Labour listeners will not have enjoyed David Cameron’s speech. They will have been dismayed by the contrast between the prime minister’s immediate command at the Birmingham podium and their own leader’s flat opening in Manchester last week. They will have noted, too, the ruthless Cameron aim on the opposition’s twin weak spots: economic trust and Ed Miliband’s perceived lack of readiness to take up residence in No 10. By forgetting to include his planned remarks on the deficit in Manchester, Mr Miliband had almost invited an assault on both fronts at once – and Mr Cameron was not above twisting this two-pronged knife.

These occasions can shape standing in the media, which can matter very much, but shrewd politicians know that few of their constituents will have been listening. The real significance of both the Manchester and the Birmingham speeches is not the contrast between stage fright and limelight bravado, but the territory that each address staked out. In this respect, the parallels were striking. Just as Mr Miliband had talked about extra nurses over explaining how Britain could pay its way, Mr Cameron mostly ignored social policy in favour of throwing lumps of red meat to the Conservative crowd. The two tribes, both strikingly unpopular by any historical standards, are both, to some degree, in their comfort zone.

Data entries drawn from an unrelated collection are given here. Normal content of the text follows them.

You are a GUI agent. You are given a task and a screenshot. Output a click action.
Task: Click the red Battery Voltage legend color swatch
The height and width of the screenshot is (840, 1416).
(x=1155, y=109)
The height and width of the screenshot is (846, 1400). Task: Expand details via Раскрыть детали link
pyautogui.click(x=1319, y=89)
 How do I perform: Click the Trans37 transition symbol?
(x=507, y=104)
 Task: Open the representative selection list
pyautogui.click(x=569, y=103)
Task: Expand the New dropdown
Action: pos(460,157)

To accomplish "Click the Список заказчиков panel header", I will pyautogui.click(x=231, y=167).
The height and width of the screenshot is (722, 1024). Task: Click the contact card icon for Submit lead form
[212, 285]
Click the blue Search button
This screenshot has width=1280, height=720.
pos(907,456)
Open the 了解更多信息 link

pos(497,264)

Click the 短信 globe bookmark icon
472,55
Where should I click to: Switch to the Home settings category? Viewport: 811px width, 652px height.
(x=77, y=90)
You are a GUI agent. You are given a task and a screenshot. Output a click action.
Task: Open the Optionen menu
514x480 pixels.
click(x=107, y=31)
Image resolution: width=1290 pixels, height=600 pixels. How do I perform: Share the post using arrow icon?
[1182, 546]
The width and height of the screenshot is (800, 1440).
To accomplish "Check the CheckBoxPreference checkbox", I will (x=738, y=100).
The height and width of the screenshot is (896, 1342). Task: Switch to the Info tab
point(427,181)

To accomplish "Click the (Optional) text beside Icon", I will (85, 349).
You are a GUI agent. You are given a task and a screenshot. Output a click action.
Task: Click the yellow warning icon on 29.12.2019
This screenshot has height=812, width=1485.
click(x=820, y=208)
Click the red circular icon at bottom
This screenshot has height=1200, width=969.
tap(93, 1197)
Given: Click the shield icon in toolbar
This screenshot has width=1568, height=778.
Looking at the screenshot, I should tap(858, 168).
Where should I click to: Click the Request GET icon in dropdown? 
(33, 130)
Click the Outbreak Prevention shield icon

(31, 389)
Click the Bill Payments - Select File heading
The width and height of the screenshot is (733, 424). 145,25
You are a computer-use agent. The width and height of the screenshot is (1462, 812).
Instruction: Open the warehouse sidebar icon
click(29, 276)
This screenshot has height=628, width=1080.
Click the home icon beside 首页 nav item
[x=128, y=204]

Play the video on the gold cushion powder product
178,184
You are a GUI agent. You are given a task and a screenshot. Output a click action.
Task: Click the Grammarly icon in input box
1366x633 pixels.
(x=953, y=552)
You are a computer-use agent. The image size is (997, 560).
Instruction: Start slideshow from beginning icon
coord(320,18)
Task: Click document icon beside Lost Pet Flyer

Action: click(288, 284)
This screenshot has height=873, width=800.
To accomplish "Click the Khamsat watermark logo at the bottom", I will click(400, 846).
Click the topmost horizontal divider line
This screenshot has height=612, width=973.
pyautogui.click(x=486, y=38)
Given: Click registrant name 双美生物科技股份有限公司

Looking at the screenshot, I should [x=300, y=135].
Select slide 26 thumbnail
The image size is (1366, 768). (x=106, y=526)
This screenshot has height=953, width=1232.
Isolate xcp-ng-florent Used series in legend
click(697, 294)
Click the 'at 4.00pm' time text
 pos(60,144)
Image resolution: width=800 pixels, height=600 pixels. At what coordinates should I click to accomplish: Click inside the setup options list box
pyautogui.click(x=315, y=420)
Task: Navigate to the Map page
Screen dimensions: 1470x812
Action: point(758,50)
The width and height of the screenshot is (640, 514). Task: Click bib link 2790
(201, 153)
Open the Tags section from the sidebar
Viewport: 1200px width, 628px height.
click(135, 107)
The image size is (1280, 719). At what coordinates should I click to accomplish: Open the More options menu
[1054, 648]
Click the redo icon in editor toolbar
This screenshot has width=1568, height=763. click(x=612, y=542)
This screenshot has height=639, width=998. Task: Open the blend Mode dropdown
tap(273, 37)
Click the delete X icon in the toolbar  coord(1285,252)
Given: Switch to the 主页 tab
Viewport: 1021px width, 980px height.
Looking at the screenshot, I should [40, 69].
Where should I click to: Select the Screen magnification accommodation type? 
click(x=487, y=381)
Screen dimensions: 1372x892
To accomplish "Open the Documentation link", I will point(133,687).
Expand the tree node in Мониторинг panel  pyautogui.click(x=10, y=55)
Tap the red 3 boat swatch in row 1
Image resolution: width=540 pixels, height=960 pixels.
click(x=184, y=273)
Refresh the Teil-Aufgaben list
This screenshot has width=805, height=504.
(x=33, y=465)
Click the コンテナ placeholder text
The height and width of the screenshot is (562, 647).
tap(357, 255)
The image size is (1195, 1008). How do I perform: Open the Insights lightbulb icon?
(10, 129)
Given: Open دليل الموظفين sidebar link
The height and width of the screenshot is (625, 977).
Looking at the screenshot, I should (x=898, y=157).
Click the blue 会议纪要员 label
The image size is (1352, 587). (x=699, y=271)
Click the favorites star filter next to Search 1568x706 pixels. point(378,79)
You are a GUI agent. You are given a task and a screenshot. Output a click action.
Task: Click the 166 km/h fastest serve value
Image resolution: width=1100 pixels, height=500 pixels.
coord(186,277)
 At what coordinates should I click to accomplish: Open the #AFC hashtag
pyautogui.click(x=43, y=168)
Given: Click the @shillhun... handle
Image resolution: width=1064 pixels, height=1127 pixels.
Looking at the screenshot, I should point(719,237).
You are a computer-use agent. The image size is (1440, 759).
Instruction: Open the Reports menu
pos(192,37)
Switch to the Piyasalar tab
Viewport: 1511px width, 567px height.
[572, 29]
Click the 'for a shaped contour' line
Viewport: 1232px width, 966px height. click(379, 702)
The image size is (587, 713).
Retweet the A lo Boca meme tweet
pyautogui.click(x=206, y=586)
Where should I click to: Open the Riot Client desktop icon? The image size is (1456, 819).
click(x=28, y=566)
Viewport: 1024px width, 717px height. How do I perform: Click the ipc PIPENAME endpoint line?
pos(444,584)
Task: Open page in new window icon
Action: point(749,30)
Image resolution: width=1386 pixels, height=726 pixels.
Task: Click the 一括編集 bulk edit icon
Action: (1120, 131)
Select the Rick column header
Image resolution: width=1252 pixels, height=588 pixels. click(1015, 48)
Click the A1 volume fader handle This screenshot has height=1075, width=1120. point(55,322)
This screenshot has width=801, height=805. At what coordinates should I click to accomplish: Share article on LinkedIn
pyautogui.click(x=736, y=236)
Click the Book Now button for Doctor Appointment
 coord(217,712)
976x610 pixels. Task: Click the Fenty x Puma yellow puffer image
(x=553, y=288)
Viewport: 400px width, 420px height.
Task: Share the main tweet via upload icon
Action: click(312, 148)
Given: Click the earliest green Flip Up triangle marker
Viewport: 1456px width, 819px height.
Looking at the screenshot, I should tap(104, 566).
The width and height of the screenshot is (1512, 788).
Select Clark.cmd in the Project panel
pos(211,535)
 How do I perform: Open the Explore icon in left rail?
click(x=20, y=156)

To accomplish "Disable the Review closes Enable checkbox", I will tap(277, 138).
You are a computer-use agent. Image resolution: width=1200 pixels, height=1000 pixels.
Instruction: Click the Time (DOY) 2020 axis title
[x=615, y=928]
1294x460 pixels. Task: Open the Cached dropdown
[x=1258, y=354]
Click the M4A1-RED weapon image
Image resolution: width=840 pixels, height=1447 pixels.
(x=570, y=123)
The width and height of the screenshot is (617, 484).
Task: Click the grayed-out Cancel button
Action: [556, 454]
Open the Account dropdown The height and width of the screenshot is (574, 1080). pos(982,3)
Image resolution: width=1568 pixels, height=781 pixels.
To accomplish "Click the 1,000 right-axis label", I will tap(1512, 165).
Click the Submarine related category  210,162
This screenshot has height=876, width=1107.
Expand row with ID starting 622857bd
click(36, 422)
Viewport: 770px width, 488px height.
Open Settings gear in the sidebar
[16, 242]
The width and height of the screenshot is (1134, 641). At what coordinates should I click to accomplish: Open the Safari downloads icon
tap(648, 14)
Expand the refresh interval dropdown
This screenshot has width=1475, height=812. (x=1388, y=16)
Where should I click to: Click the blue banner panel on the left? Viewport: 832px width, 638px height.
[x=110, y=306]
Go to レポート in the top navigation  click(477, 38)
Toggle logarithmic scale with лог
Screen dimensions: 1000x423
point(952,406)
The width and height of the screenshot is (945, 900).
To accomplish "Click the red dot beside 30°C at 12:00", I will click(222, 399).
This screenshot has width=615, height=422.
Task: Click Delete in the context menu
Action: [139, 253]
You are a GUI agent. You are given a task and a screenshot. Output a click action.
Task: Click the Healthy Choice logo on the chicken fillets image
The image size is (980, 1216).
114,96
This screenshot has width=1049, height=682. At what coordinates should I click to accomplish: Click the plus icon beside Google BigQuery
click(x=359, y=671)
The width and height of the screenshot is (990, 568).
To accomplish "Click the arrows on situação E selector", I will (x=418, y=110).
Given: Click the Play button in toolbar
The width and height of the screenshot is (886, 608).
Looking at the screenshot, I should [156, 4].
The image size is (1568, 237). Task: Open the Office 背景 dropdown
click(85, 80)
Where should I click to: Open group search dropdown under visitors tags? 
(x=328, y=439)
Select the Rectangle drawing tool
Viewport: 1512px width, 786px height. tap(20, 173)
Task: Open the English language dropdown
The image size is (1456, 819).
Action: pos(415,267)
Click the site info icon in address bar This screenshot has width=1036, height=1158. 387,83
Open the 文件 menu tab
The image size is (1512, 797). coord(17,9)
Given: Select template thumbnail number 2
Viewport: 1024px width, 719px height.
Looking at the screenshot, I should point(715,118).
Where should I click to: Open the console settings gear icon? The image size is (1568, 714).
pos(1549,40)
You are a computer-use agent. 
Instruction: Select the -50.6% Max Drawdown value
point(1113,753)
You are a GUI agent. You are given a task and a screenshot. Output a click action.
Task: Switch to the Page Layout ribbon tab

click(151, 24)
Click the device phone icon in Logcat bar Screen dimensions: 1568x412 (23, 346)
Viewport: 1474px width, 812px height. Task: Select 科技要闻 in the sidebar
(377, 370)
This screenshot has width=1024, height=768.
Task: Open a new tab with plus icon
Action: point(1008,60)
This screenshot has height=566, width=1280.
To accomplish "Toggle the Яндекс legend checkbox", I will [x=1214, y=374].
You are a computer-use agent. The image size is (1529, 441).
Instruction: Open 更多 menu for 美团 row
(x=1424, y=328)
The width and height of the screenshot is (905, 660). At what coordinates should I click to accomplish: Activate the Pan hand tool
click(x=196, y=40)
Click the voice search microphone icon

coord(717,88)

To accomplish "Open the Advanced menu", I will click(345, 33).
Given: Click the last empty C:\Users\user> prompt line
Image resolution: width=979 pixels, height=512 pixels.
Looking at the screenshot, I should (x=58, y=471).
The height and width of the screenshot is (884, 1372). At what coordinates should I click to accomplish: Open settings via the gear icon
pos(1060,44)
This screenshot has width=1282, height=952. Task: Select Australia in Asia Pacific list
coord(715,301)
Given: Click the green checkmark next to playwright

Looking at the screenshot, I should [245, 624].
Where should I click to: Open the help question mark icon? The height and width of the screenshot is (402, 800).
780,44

Abstract analysis might suggest that all this presents an opening for the Lib Dems among disgruntled middle-of-the-road sorts. But even amid the diminished band of activists preparing to assemble in Glasgow, there are few illusions that Nick Clegg, tainted by years of compromise in a Conservative-dominated government, can tap the disaffection of the hour. Ukip looks like a more plausible beneficiary of all the indignation.

Since Gordon Brown presided over the great crash, any Labour opposition would face challenges in the recovery. A sharper shadow cabinet, however, could shield itself better against the sort of assault launched on Wednesday, and could channel more of the rage about a decade of stuck pay.

Labour should frankly confess to one catastrophic error, not on the deficit but on bank regulation, and ensure that the country understands, too, that the Conservatives were at that time urging a more monstrous blunder still. It could point out that, as the prime minister talks up tax cuts for high earners, he also reveals that the cuts were never purely a matter of pragmatism in a crisis, but were indeed always ideological in intention. But to truly convince anyone that he has, as he claims, a plan that goes beyond public expenditure, Mr Miliband needs to start singing songs about spurring investment and rebuilding the banks, tunes which he knows the Tories would never hum.